Dominant FGF Autocrine Signaling in Gefitinib‐Resistant Non‐Small Cell Lung Cancer Cells

The frequent intrinsic resistance of non‐small cell lung cancers (NSCLC) to EGF receptor (EGFR)‐specific tyrosine kinase inhibitors (TKIs) such as gefitinib limits their effectiveness as therapeutics. We tested the hypothesis that autocrine growth signaling through one or more distinct receptor tyrosine kinases occurs in NSCLC cells. Gene expression array data indicated frequent co‐expression of specific fibroblast growth factors (FGFs) and FGF receptors (FGFRs) in NSCLC cell lines. Notably, FGF2 and FGF9 as well as FGFR1 IIIc and/or FGFR2 IIIc mRNA and protein were frequently co‐expressed. Specific silencing of FGF2 or expression of a dominant‐negative FGFR1 construct reduced proliferation and anchorage‐independent growth of H226 cells that secrete high levels of FGF2 and express both FGFR1 and FGFR2. Moreover, a TKI (RO4383596) that targets FGFRs inhibited basal ERK signaling as a measure of FGFR signaling as well as anchorage‐independent growth of NSCLC cell lines that co‐express FGF2 or FGF9 and FGFRs.
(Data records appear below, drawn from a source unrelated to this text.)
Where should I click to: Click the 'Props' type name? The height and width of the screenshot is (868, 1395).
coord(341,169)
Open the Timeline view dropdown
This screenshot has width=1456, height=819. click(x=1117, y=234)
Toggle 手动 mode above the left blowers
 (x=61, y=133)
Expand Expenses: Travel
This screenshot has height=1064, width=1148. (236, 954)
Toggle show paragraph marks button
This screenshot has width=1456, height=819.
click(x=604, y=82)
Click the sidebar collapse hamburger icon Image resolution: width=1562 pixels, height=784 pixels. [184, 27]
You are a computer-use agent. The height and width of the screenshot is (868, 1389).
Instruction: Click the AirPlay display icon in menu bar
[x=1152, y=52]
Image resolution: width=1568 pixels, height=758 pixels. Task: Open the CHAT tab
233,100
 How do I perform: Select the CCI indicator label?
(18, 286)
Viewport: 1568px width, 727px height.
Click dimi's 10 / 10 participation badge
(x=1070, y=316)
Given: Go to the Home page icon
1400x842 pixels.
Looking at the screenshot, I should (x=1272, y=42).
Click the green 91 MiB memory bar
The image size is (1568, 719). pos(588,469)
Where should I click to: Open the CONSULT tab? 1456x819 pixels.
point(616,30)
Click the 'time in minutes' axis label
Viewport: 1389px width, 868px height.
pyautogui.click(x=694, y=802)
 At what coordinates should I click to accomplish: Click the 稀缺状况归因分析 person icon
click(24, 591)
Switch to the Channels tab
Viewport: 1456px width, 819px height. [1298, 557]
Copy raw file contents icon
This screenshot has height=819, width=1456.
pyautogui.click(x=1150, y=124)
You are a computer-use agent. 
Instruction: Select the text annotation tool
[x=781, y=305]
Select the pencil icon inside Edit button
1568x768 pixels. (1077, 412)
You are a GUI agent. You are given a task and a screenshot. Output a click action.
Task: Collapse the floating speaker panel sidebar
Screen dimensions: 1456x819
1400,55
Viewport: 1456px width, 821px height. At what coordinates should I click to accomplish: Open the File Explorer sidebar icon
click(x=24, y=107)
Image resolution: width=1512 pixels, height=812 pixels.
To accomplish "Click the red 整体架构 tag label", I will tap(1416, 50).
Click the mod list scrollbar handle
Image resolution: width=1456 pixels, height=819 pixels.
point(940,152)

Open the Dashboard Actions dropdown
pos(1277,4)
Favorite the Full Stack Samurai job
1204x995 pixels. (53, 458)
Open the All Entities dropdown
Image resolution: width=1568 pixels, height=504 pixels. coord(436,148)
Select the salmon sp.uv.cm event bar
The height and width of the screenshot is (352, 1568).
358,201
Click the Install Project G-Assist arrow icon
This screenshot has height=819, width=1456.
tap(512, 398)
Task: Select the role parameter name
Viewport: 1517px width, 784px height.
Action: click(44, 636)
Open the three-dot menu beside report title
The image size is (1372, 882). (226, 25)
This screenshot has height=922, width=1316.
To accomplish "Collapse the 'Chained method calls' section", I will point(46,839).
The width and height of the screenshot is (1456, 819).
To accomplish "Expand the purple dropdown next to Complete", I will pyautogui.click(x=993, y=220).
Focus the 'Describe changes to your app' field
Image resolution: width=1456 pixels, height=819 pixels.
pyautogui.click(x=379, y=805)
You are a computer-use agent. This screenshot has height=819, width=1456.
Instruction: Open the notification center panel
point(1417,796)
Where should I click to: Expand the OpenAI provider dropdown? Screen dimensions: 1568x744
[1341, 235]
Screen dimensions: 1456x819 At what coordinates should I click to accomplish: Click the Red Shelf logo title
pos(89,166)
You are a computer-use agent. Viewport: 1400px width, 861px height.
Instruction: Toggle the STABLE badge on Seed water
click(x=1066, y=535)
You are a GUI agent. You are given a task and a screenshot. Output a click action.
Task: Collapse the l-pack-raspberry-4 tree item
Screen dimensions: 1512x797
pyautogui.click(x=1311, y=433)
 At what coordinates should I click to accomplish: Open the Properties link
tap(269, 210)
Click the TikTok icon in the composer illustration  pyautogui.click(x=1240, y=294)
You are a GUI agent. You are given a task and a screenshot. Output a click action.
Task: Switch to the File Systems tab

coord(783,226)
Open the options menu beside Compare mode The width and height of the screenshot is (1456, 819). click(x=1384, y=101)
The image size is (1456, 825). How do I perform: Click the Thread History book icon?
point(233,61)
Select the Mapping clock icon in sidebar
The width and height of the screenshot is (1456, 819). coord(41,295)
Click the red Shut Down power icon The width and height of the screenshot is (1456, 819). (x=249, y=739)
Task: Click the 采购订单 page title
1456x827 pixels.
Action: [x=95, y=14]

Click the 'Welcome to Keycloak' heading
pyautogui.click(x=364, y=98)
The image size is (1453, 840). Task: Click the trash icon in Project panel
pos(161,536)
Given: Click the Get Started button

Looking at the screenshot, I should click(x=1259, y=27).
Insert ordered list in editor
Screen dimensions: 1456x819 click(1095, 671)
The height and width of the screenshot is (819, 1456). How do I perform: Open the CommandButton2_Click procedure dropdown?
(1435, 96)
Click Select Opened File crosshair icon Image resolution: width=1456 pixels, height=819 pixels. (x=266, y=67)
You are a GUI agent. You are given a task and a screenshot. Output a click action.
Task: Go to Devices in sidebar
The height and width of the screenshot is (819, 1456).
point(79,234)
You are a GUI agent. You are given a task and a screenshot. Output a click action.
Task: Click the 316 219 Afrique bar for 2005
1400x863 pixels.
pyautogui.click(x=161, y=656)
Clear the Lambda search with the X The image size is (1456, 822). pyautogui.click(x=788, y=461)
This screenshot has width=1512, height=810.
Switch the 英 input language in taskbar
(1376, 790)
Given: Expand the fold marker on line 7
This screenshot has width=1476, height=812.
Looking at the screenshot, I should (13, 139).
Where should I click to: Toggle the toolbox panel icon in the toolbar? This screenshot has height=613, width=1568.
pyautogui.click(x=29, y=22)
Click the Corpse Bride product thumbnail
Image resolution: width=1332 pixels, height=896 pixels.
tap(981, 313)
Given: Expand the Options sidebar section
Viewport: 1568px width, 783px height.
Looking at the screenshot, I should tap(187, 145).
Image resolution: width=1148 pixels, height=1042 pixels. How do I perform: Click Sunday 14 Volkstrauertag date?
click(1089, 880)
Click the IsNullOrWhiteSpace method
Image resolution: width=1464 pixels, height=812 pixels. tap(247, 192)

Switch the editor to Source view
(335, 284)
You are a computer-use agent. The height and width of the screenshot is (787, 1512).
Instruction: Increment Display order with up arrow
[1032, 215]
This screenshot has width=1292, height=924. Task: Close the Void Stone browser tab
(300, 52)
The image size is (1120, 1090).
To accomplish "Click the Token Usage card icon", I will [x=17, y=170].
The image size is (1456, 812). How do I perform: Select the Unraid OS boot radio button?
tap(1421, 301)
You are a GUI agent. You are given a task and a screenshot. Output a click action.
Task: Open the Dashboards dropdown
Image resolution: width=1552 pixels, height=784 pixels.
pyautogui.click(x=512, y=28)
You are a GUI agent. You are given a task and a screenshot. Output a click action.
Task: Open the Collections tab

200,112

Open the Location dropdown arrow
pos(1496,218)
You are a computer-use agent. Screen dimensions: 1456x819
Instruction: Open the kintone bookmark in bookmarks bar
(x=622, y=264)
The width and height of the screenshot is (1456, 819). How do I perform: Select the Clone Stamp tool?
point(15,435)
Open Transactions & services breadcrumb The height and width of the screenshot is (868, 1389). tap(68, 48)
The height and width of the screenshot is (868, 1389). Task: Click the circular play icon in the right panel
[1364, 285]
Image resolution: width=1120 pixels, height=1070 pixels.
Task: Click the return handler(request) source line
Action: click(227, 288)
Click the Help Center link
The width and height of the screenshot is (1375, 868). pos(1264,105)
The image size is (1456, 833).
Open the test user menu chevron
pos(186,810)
By contrast, gefitinib‐sensitive NSCLC cell lines expressed little or no FGF2, FGF9, FGFR1 IIIc or FGFR2 IIIc. In addition, RO4383596 exerted no effect on basal ERK activity or anchorage‐independent growth of these cell lines. Thus, we propose that a growth factor autocrine loop involving FGF2, FGF9 and their respective high‐affinity FGFRs is dominant in gefitinib‐resistant NSCLC.